Download or read book Lt. Charles Gatewood and His Apache Wars Memoir written by Charles B. Gatewood and published by U of Nebraska Press. This book was released on 2005-01-01 with total page 324 pages. Available in PDF, EPUB and Kindle. Book excerpt: "Realizing that he had more experience dealing with Native peoples than other lieutenants serving on the frontier, Gatewood decided to record his experiences. Although he died before he completed his project, the work he left behind remains an important firsthand account of his life as a commander of Apache scouts and as a military commandant of the White Mountain Indian Reservation.
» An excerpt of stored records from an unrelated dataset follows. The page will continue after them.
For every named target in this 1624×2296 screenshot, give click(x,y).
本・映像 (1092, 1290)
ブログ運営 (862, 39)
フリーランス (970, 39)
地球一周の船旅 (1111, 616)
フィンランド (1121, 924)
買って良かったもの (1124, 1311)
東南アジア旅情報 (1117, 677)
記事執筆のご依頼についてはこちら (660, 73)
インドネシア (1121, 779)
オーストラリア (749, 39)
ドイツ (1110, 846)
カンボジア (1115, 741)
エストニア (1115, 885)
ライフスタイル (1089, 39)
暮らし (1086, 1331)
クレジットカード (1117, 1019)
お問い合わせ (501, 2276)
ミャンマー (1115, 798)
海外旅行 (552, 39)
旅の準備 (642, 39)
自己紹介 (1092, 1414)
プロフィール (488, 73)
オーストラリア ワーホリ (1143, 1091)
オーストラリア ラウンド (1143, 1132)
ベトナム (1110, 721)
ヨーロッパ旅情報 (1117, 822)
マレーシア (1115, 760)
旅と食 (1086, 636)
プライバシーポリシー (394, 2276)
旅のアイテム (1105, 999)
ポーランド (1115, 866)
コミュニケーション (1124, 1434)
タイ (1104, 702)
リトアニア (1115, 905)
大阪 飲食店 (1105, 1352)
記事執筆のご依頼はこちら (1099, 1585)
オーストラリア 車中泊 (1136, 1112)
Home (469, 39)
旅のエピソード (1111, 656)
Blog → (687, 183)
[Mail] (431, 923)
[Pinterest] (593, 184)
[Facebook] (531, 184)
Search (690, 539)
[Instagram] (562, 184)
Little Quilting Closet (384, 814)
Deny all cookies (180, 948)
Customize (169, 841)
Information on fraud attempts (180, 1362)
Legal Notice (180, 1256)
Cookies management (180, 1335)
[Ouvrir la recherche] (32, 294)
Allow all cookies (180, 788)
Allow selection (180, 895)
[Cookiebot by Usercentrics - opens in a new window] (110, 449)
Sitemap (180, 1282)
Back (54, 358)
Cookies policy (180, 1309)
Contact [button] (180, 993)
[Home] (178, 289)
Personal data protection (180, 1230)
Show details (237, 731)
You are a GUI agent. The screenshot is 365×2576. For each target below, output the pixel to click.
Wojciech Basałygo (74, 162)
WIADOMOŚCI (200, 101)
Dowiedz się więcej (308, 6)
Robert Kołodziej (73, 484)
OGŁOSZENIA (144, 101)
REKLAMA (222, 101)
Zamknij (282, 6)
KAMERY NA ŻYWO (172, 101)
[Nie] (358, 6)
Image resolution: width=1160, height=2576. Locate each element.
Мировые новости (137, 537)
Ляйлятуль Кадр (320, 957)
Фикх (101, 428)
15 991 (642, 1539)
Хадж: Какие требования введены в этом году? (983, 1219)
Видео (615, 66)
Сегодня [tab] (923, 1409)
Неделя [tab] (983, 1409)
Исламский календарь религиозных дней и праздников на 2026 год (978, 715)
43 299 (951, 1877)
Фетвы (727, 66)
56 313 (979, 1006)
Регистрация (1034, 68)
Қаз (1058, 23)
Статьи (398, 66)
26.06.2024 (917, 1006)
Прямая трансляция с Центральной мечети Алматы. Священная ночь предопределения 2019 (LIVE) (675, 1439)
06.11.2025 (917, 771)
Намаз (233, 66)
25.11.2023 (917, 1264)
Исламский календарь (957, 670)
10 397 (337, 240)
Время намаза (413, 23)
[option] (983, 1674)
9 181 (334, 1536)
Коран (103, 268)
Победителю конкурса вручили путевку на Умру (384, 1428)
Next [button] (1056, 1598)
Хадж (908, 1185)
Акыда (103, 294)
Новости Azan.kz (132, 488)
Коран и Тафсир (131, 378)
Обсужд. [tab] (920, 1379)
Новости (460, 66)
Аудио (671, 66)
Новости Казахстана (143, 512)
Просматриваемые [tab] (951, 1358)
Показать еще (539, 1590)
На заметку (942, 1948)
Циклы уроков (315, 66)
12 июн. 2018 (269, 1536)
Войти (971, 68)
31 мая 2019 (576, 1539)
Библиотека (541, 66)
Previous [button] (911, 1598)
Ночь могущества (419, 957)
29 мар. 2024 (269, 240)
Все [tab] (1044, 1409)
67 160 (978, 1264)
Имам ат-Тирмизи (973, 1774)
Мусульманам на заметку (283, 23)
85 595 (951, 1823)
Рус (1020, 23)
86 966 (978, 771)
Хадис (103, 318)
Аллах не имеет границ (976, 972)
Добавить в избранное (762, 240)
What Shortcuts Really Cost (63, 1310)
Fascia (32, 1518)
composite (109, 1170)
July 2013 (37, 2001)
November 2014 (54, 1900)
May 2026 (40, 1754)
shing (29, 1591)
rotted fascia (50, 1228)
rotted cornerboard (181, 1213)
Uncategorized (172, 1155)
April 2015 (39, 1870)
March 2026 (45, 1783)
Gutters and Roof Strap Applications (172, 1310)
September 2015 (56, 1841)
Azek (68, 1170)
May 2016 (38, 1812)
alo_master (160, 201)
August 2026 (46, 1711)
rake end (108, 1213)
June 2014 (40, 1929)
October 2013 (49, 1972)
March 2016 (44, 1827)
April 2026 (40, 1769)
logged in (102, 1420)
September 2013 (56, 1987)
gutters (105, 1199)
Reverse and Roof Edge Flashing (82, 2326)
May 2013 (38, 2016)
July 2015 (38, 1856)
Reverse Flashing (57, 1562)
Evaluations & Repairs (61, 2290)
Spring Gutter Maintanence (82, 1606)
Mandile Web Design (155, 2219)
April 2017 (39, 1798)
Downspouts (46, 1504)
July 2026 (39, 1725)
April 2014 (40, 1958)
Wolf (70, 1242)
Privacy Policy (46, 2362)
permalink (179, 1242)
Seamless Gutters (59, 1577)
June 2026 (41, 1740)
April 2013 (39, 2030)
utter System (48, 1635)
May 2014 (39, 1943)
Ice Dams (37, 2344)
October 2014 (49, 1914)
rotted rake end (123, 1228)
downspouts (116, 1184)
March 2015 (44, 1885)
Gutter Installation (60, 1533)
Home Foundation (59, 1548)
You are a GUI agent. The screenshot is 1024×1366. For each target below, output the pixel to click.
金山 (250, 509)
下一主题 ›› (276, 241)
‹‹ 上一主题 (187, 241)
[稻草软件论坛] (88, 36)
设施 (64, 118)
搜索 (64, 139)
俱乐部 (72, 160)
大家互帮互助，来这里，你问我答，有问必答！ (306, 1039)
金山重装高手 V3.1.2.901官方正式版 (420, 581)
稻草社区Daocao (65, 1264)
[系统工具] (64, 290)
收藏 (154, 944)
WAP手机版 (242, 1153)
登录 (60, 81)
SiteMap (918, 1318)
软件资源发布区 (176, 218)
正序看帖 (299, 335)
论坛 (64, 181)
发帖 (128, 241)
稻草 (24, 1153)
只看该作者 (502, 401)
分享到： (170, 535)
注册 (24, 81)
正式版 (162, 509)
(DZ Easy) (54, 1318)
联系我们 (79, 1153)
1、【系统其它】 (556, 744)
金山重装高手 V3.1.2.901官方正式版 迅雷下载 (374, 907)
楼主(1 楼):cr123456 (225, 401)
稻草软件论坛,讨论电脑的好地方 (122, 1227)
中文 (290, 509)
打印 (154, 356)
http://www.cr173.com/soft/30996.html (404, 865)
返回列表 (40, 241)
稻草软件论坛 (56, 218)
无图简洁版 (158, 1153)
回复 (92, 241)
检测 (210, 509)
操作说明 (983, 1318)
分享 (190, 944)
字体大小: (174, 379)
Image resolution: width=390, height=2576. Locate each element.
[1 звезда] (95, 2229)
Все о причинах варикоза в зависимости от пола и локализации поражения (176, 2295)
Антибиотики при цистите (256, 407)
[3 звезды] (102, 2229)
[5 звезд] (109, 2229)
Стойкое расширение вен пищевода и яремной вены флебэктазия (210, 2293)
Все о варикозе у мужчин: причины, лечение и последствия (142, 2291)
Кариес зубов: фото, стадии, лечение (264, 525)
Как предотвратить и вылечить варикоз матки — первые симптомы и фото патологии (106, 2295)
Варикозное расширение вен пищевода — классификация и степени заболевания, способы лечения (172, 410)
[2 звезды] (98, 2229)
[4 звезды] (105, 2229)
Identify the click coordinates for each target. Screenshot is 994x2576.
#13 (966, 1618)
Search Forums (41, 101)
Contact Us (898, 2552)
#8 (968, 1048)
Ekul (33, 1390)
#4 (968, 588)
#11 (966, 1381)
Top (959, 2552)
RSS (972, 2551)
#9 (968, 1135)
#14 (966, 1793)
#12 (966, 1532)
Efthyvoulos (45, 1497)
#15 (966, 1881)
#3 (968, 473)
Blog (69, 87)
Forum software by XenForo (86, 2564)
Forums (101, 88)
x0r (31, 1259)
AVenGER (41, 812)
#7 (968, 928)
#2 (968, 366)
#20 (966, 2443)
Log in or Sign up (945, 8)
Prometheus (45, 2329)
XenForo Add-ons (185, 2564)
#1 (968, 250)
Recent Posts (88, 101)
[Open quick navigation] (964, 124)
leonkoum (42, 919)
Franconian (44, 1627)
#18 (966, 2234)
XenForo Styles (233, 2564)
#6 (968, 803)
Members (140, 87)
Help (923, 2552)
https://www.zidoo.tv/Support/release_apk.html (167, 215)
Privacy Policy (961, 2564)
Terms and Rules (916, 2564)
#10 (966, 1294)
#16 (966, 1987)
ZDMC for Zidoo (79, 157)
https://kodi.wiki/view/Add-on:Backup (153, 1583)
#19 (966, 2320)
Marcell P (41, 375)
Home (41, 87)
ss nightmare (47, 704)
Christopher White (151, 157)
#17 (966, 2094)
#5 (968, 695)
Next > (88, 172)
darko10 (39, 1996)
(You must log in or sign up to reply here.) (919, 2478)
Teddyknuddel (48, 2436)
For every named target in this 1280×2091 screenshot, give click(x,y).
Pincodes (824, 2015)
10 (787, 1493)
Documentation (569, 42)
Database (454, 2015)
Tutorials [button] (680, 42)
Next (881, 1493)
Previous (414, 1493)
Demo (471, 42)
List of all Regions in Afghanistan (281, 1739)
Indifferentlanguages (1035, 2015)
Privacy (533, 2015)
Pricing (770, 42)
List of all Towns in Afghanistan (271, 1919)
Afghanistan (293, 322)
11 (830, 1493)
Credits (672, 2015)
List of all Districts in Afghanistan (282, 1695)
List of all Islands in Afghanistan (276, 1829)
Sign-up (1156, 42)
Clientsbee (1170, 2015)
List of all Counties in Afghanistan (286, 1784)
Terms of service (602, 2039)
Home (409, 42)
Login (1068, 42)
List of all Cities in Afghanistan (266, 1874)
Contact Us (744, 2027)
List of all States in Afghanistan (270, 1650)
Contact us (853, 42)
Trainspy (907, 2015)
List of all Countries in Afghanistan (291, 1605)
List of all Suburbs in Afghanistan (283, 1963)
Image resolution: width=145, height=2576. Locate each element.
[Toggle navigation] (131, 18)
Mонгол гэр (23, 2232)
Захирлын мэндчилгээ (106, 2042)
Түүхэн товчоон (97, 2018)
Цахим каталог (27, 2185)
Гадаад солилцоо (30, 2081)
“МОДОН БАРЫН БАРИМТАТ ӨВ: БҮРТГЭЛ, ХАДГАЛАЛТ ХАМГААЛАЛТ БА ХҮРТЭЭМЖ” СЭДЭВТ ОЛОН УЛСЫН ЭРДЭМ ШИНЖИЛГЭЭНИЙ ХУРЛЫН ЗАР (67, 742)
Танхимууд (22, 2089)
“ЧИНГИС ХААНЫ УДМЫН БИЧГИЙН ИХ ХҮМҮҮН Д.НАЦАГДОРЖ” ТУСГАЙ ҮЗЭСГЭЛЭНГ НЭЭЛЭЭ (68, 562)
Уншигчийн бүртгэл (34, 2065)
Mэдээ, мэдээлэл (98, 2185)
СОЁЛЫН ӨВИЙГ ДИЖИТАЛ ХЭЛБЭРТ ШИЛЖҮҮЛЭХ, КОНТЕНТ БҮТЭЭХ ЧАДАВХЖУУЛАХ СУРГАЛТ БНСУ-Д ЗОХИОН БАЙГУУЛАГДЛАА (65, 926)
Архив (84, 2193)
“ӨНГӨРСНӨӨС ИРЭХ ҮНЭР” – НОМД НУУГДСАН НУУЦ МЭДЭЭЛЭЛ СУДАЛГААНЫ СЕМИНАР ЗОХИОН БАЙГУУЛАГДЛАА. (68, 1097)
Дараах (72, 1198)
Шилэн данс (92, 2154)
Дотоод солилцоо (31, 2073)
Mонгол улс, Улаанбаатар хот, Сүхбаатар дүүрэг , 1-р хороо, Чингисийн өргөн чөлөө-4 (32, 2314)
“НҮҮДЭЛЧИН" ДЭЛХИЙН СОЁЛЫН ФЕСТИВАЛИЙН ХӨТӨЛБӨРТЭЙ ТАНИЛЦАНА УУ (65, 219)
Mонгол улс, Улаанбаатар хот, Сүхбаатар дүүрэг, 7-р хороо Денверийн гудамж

Louis Kraft presents Gatewood's previously unpublished account, punctuating it with an introduction, additional text that fills in the gaps in Gatewood's narrative, detailed notes, and an epilogue."--BOOK JACKET.

The Earth Is Weeping

The Earth Is Weeping
Author :
Publisher : Vintage
Total Pages : 601
Release :
ISBN-10 : 9780307958051
ISBN-13 : 0307958051
Rating : 4/5 (51 Downloads)

Book Synopsis The Earth Is Weeping by : Peter Cozzens

Download or read book The Earth Is Weeping written by Peter Cozzens and published by Vintage. This book was released on 2016-10-25 with total page 601 pages. Available in PDF, EPUB and Kindle. Book excerpt: Bringing together Custer, Sherman, Grant, and other fascinating military and political figures, as well as great native leaders such as Crazy Horse, Sitting Bull, and Geronimo, this “sweeping work of narrative history” (San Francisco Chronicle) is the fullest account to date of how the West was won—and lost. After the Civil War the Indian Wars would last more than three decades, permanently altering the physical and political landscape of America. Peter Cozzens gives us both sides in comprehensive and singularly intimate detail. He illuminates the intertribal strife over whether to fight or make peace; explores the dreary, squalid lives of frontier soldiers and the imperatives of the Indian warrior culture; and describes the ethical quandaries faced by generals who often sympathized with their native enemies. In dramatically relating bloody and tragic events as varied as Wounded Knee, the Nez Perce War, the Sierra Madre campaign, and the Battle of the Little Bighorn, we encounter a pageant of fascinating characters, including Custer, Sherman, Grant, and a host of officers, soldiers, and Indian agents, as well as great native leaders such as Crazy Horse, Sitting Bull, Geronimo, and Red Cloud and the warriors they led. The Earth Is Weeping is a sweeping, definitive history of the battles and negotiations that destroyed the Indian way of life even as they paved the way for the emergence of the United States we know today.